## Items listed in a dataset

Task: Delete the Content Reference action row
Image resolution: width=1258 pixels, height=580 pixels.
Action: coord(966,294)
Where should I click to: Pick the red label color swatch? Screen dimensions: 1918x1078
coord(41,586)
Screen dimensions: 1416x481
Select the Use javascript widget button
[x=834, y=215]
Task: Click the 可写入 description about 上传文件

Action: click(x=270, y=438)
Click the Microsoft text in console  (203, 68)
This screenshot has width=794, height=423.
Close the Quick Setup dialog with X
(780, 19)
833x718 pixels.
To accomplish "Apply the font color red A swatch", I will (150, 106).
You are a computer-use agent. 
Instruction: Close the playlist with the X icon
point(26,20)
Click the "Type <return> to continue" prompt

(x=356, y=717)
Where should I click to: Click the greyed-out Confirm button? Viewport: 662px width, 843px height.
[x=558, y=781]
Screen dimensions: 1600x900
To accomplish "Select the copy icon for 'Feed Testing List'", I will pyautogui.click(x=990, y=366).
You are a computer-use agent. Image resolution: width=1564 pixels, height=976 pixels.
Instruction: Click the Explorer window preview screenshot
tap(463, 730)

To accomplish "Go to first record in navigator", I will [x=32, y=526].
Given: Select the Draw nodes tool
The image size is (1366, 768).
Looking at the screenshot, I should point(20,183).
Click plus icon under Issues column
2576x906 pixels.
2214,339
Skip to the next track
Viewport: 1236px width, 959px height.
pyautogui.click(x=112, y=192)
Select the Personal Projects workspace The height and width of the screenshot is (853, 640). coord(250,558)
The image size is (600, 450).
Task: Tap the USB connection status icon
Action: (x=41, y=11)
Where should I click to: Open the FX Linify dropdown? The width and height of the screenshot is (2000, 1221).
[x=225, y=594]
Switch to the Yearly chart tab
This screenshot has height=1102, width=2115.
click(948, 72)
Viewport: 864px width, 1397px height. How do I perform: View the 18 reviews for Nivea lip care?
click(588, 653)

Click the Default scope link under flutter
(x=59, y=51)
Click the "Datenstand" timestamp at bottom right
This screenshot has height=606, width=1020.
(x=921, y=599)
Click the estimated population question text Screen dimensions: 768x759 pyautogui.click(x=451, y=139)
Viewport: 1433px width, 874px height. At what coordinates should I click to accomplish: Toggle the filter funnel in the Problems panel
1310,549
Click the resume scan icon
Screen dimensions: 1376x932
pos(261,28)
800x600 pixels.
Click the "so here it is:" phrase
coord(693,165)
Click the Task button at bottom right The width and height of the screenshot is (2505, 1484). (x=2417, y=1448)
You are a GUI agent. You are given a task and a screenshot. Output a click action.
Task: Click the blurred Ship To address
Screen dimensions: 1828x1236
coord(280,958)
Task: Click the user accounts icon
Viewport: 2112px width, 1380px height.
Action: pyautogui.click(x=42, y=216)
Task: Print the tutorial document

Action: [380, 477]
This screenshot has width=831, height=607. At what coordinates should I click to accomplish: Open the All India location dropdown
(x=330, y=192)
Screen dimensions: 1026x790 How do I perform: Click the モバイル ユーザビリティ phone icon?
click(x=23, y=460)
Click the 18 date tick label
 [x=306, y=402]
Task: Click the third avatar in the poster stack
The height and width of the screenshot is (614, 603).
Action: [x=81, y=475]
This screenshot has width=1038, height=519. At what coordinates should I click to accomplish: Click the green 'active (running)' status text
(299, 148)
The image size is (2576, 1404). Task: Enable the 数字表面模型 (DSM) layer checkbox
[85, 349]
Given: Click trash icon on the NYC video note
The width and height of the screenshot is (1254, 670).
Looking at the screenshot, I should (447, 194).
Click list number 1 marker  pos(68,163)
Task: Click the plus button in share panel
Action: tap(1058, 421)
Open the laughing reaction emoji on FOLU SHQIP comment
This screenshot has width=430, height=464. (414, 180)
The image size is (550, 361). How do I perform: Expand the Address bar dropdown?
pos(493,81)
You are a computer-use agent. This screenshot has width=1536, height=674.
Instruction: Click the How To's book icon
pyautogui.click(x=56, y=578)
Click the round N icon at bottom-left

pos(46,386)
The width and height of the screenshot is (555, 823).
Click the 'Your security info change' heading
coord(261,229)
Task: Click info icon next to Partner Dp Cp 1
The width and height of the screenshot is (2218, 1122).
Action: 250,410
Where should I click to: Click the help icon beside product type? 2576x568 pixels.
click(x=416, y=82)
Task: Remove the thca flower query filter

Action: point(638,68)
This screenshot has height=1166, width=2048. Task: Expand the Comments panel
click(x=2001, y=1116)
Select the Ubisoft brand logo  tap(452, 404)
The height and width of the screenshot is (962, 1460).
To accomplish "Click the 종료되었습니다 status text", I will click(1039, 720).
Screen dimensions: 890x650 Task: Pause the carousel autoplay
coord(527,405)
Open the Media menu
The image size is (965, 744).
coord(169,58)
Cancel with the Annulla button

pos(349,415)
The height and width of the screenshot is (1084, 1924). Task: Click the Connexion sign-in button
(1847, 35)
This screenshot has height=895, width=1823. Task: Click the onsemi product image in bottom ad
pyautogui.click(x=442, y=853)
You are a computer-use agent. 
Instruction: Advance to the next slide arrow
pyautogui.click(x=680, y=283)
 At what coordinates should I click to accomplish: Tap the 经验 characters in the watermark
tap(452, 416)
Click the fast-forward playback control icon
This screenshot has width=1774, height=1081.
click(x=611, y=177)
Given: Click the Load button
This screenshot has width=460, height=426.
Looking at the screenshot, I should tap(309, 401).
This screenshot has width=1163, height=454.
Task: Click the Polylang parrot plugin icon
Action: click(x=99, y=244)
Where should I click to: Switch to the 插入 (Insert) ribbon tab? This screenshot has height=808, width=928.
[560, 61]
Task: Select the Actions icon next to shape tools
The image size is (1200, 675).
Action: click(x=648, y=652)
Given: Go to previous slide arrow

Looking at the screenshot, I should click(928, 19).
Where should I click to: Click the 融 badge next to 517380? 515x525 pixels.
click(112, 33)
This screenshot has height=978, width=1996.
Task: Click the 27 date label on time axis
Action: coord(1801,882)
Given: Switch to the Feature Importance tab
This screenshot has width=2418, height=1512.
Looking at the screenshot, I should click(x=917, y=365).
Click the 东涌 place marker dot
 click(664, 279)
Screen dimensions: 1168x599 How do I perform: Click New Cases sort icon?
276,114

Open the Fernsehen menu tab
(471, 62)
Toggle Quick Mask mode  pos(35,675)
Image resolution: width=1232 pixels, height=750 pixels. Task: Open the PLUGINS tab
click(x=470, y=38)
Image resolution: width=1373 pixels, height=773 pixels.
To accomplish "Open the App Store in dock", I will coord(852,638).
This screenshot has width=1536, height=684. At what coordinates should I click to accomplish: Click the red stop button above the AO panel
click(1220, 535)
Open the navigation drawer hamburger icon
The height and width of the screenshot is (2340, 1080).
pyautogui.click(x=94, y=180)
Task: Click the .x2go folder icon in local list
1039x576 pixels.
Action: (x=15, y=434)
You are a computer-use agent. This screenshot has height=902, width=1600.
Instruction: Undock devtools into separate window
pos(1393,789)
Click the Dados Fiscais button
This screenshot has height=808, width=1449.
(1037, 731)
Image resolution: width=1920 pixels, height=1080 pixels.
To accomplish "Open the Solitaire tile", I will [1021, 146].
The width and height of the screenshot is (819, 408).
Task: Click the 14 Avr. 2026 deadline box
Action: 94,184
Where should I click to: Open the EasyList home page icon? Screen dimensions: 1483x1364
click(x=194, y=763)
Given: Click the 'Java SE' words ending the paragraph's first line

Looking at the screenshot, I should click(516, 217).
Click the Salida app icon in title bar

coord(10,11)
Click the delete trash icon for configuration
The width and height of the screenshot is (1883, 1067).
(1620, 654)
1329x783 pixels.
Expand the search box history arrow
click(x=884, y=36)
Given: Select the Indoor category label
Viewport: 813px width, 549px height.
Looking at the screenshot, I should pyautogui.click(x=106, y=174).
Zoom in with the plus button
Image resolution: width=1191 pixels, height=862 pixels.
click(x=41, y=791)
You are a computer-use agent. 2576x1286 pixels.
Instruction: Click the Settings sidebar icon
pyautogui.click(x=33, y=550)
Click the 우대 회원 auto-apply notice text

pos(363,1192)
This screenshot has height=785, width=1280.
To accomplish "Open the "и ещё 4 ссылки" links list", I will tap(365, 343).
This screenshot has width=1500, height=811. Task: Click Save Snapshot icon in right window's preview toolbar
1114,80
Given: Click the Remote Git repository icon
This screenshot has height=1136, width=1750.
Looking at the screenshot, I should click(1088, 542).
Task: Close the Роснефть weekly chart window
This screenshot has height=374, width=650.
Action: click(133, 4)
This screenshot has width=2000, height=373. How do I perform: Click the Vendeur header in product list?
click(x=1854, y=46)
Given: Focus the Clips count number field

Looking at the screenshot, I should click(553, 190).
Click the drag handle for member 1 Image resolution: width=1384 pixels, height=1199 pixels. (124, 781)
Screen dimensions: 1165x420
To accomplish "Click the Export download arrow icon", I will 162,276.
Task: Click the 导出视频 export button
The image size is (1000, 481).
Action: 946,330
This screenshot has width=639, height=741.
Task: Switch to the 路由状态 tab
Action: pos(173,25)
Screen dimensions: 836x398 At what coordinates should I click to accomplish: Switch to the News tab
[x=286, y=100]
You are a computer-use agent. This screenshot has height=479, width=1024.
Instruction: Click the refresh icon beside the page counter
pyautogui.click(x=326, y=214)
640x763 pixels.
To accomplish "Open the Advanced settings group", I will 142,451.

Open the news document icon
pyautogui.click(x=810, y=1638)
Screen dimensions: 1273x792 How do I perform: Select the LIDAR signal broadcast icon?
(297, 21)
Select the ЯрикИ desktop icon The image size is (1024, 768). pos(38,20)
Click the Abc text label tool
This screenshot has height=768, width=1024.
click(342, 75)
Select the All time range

## WRITTEN REQUEST
Rewrite the stretch of rows from the line containing "Where should I click to: Click the greyed-out" through the line containing "click(948, 72)", changing "Draw nodes" to "Draw edges" and leaving everything else unchanged.

## SOLUTION TO THIS EXERCISE
Where should I click to: Click the greyed-out Confirm button? Viewport: 662px width, 843px height.
[x=558, y=781]
Screen dimensions: 1600x900
To accomplish "Select the copy icon for 'Feed Testing List'", I will pyautogui.click(x=990, y=366).
You are a computer-use agent. Image resolution: width=1564 pixels, height=976 pixels.
Instruction: Click the Explorer window preview screenshot
tap(463, 730)

To accomplish "Go to first record in navigator", I will [x=32, y=526].
Given: Select the Draw edges tool
The image size is (1366, 768).
Looking at the screenshot, I should point(20,183).
Click plus icon under Issues column
2576x906 pixels.
2214,339
Skip to the next track
Viewport: 1236px width, 959px height.
pyautogui.click(x=112, y=192)
Select the Personal Projects workspace The height and width of the screenshot is (853, 640). coord(250,558)
The image size is (600, 450).
Task: Tap the USB connection status icon
Action: (x=41, y=11)
Where should I click to: Open the FX Linify dropdown? The width and height of the screenshot is (2000, 1221).
[x=225, y=594]
Switch to the Yearly chart tab
This screenshot has height=1102, width=2115.
click(948, 72)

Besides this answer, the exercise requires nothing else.